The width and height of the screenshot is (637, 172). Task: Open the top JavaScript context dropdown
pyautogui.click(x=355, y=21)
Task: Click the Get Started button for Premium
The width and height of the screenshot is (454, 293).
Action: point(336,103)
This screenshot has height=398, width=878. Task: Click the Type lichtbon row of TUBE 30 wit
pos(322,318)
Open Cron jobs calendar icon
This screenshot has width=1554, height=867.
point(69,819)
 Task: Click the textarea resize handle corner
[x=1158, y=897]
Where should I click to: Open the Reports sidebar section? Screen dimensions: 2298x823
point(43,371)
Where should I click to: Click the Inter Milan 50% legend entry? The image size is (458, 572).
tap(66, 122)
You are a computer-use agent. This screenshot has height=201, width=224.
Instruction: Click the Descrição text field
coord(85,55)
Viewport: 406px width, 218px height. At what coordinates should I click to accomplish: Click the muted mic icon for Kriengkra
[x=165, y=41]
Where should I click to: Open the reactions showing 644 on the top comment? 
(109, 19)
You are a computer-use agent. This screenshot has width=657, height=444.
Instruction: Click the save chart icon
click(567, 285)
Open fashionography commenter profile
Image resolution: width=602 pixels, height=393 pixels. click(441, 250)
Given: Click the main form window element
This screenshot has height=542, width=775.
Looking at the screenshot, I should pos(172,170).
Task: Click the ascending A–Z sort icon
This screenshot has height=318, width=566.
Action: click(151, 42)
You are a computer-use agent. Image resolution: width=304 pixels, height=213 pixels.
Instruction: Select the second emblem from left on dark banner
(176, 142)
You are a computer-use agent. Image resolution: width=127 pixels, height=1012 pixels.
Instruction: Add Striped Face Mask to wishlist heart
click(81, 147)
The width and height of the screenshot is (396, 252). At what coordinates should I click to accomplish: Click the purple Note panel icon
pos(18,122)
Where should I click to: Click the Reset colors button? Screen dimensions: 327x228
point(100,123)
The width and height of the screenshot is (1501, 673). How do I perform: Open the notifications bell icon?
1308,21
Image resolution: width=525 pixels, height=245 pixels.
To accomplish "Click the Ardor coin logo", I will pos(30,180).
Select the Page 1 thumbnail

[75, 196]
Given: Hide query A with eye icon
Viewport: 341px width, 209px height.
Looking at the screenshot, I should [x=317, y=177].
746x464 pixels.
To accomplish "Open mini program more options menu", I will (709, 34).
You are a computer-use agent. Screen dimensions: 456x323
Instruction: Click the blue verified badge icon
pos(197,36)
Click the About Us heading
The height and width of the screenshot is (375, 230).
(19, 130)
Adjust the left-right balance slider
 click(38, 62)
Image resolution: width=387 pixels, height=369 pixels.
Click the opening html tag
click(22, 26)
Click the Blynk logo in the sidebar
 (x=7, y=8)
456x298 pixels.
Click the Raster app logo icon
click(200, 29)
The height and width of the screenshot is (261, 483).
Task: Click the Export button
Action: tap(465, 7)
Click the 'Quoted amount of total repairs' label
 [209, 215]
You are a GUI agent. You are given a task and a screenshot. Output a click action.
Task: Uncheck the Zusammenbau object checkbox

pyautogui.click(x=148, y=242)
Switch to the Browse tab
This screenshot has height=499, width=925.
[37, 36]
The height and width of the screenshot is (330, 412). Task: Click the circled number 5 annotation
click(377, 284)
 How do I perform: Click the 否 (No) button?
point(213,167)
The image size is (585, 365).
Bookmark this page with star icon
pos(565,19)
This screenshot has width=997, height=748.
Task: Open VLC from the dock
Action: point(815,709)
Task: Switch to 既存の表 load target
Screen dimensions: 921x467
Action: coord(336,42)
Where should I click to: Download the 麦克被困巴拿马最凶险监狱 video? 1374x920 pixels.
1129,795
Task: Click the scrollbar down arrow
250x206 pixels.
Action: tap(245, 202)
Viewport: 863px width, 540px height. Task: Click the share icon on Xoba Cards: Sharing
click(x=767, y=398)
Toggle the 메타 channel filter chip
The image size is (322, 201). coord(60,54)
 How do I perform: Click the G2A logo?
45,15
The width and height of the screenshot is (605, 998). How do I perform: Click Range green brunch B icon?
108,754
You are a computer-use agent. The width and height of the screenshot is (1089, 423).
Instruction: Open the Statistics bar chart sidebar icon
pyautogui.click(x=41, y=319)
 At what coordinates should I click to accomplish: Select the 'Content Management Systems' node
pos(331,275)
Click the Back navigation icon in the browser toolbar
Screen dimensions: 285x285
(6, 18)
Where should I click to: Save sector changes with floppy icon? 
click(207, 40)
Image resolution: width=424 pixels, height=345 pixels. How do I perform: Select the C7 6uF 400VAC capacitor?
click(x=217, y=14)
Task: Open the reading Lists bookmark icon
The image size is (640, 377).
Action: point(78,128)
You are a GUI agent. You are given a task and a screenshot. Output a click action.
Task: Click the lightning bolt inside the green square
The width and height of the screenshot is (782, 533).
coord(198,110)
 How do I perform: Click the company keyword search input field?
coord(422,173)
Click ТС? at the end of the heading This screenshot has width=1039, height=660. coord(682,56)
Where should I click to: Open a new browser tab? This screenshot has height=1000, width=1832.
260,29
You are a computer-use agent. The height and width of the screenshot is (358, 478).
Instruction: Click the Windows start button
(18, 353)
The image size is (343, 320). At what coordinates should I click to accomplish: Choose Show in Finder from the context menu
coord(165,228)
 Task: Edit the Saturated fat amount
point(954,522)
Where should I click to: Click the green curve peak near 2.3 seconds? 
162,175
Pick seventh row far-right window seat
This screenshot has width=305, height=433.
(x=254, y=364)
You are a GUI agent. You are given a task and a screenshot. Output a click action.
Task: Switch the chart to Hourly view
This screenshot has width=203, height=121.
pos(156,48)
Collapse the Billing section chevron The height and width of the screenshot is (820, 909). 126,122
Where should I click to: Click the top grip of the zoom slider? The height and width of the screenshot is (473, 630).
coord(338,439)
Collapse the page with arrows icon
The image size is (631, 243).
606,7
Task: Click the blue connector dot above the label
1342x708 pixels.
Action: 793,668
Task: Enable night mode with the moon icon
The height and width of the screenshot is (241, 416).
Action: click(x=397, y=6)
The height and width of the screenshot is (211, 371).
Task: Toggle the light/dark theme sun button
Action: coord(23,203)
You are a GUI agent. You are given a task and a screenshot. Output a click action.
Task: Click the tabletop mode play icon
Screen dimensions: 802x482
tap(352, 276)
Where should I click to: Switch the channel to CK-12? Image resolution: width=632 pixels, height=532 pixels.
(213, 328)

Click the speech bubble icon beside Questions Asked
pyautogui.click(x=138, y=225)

▶ _WORK INSTRUCTIONS_: In the answer, each line of the data must appear exactly as written.

▶ _FINISHED TASK_:
The width and height of the screenshot is (637, 172). Task: Open the top JavaScript context dropdown
pyautogui.click(x=355, y=21)
Task: Click the Get Started button for Premium
The width and height of the screenshot is (454, 293).
Action: point(336,103)
This screenshot has height=398, width=878. Task: Click the Type lichtbon row of TUBE 30 wit
pos(322,318)
Open Cron jobs calendar icon
This screenshot has width=1554, height=867.
point(69,819)
 Task: Click the textarea resize handle corner
[x=1158, y=897]
Where should I click to: Open the Reports sidebar section? Screen dimensions: 2298x823
point(43,371)
Where should I click to: Click the Inter Milan 50% legend entry? The image size is (458, 572).
tap(66, 122)
You are a computer-use agent. This screenshot has height=201, width=224.
Instruction: Click the Descrição text field
coord(85,55)
Viewport: 406px width, 218px height. At what coordinates should I click to accomplish: Click the muted mic icon for Kriengkra
[x=165, y=41]
Where should I click to: Open the reactions showing 644 on the top comment? 
(109, 19)
You are a computer-use agent. This screenshot has width=657, height=444.
Instruction: Click the save chart icon
click(567, 285)
Open fashionography commenter profile
Image resolution: width=602 pixels, height=393 pixels. click(441, 250)
Given: Click the main form window element
This screenshot has height=542, width=775.
Looking at the screenshot, I should pos(172,170).
Task: Click the ascending A–Z sort icon
This screenshot has height=318, width=566.
Action: click(151, 42)
You are a computer-use agent. Image resolution: width=304 pixels, height=213 pixels.
Instruction: Select the second emblem from left on dark banner
(176, 142)
You are a computer-use agent. Image resolution: width=127 pixels, height=1012 pixels.
Instruction: Add Striped Face Mask to wishlist heart
click(81, 147)
The width and height of the screenshot is (396, 252). At what coordinates should I click to accomplish: Click the purple Note panel icon
pos(18,122)
Where should I click to: Click the Reset colors button? Screen dimensions: 327x228
point(100,123)
The width and height of the screenshot is (1501, 673). How do I perform: Open the notifications bell icon?
1308,21
Image resolution: width=525 pixels, height=245 pixels.
To accomplish "Click the Ardor coin logo", I will pos(30,180).
Select the Page 1 thumbnail

[75, 196]
Given: Hide query A with eye icon
Viewport: 341px width, 209px height.
Looking at the screenshot, I should [x=317, y=177].
746x464 pixels.
To accomplish "Open mini program more options menu", I will (709, 34).
You are a computer-use agent. Screen dimensions: 456x323
Instruction: Click the blue verified badge icon
pos(197,36)
Click the About Us heading
The height and width of the screenshot is (375, 230).
(19, 130)
Adjust the left-right balance slider
 click(38, 62)
Image resolution: width=387 pixels, height=369 pixels.
Click the opening html tag
click(22, 26)
Click the Blynk logo in the sidebar
 (x=7, y=8)
456x298 pixels.
Click the Raster app logo icon
click(200, 29)
The height and width of the screenshot is (261, 483).
Task: Click the Export button
Action: tap(465, 7)
Click the 'Quoted amount of total repairs' label
 [209, 215]
You are a GUI agent. You are given a task and a screenshot. Output a click action.
Task: Uncheck the Zusammenbau object checkbox

pyautogui.click(x=148, y=242)
Switch to the Browse tab
This screenshot has height=499, width=925.
[37, 36]
The height and width of the screenshot is (330, 412). Task: Click the circled number 5 annotation
click(377, 284)
 How do I perform: Click the 否 (No) button?
point(213,167)
The image size is (585, 365).
Bookmark this page with star icon
pos(565,19)
This screenshot has width=997, height=748.
Task: Open VLC from the dock
Action: point(815,709)
Task: Switch to 既存の表 load target
Screen dimensions: 921x467
Action: coord(336,42)
Where should I click to: Download the 麦克被困巴拿马最凶险监狱 video? 1374x920 pixels.
1129,795
Task: Click the scrollbar down arrow
250x206 pixels.
Action: tap(245, 202)
Viewport: 863px width, 540px height. Task: Click the share icon on Xoba Cards: Sharing
click(x=767, y=398)
Toggle the 메타 channel filter chip
The image size is (322, 201). coord(60,54)
 How do I perform: Click the G2A logo?
45,15
The width and height of the screenshot is (605, 998). How do I perform: Click Range green brunch B icon?
108,754
You are a computer-use agent. The width and height of the screenshot is (1089, 423).
Instruction: Open the Statistics bar chart sidebar icon
pyautogui.click(x=41, y=319)
 At what coordinates should I click to accomplish: Select the 'Content Management Systems' node
pos(331,275)
Click the Back navigation icon in the browser toolbar
Screen dimensions: 285x285
(6, 18)
Where should I click to: Save sector changes with floppy icon? 
click(207, 40)
Image resolution: width=424 pixels, height=345 pixels. How do I perform: Select the C7 6uF 400VAC capacitor?
click(x=217, y=14)
Task: Open the reading Lists bookmark icon
The image size is (640, 377).
Action: point(78,128)
You are a GUI agent. You are given a task and a screenshot. Output a click action.
Task: Click the lightning bolt inside the green square
The width and height of the screenshot is (782, 533).
coord(198,110)
 How do I perform: Click the company keyword search input field?
coord(422,173)
Click ТС? at the end of the heading This screenshot has width=1039, height=660. coord(682,56)
Where should I click to: Open a new browser tab? This screenshot has height=1000, width=1832.
260,29
You are a computer-use agent. The height and width of the screenshot is (358, 478).
Instruction: Click the Windows start button
(18, 353)
The image size is (343, 320). At what coordinates should I click to accomplish: Choose Show in Finder from the context menu
coord(165,228)
 Task: Edit the Saturated fat amount
point(954,522)
Where should I click to: Click the green curve peak near 2.3 seconds? 
162,175
Pick seventh row far-right window seat
This screenshot has width=305, height=433.
(x=254, y=364)
You are a GUI agent. You are given a task and a screenshot. Output a click action.
Task: Switch the chart to Hourly view
This screenshot has width=203, height=121.
pos(156,48)
Collapse the Billing section chevron The height and width of the screenshot is (820, 909). 126,122
Where should I click to: Click the top grip of the zoom slider? The height and width of the screenshot is (473, 630).
coord(338,439)
Collapse the page with arrows icon
The image size is (631, 243).
606,7
Task: Click the blue connector dot above the label
1342x708 pixels.
Action: 793,668
Task: Enable night mode with the moon icon
The height and width of the screenshot is (241, 416).
Action: click(x=397, y=6)
The height and width of the screenshot is (211, 371).
Task: Toggle the light/dark theme sun button
Action: coord(23,203)
You are a GUI agent. You are given a task and a screenshot. Output a click action.
Task: Click the tabletop mode play icon
Screen dimensions: 802x482
tap(352, 276)
Where should I click to: Switch the channel to CK-12? Image resolution: width=632 pixels, height=532 pixels.
(213, 328)

Click the speech bubble icon beside Questions Asked
pyautogui.click(x=138, y=225)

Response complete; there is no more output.